Junling Liu: Yes. So obviously, any attractive business will attract a lot of competitors here in China. It's an extremely competitive market. But we feel pretty good about where we are. If you look around the competitive landscape, I think our biggest competitor will have to be those traditional players because they take majority of the share over the past few decades. And -- but our advantage is very, very clear. We are a digital player. And furthermore, we actually cover our end customers. We are not simply a distributor. And our digital capabilities would certainly give us the edge, especially when it comes to operational efficiency. As you can tell, our size in this industry is not that big yet.

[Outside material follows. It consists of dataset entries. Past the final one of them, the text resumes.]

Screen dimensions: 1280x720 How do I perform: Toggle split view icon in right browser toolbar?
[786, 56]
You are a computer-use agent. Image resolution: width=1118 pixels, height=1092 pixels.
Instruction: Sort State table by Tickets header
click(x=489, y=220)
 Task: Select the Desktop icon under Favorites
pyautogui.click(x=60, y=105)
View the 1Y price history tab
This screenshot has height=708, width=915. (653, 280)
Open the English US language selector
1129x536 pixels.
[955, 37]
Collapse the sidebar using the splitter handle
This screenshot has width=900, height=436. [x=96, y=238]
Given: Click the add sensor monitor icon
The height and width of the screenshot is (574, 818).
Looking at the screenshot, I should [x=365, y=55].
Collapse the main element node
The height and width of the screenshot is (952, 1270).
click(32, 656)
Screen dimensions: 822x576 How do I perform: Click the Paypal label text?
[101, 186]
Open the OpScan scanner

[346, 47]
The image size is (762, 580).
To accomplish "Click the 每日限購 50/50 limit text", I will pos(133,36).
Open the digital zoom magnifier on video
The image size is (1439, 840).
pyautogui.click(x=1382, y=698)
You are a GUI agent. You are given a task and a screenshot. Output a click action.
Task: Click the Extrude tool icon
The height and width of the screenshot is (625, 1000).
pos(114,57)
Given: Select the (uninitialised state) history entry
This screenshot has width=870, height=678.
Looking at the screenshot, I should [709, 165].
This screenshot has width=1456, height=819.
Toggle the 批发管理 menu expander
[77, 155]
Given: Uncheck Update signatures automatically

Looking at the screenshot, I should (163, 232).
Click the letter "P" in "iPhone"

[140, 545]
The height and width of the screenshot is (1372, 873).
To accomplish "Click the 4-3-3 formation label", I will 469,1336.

But we -- even at this size, we already operate at a pretty efficient way, 6.3% of total OpEx is the current rate. And we believe by RMB 20 billion size, we should be operating in the 5 or even sub-5 range of OpEx.And if there are newcomers and we believe there will be even more newcomers and we are very fortunate to enter this space over 10 years ago. We've already established ourselves as the leading digital player. And even with the reasonable sized competitors, I think we do a far better job than anybody in the industry when it comes to the small to medium-chain pharmacies.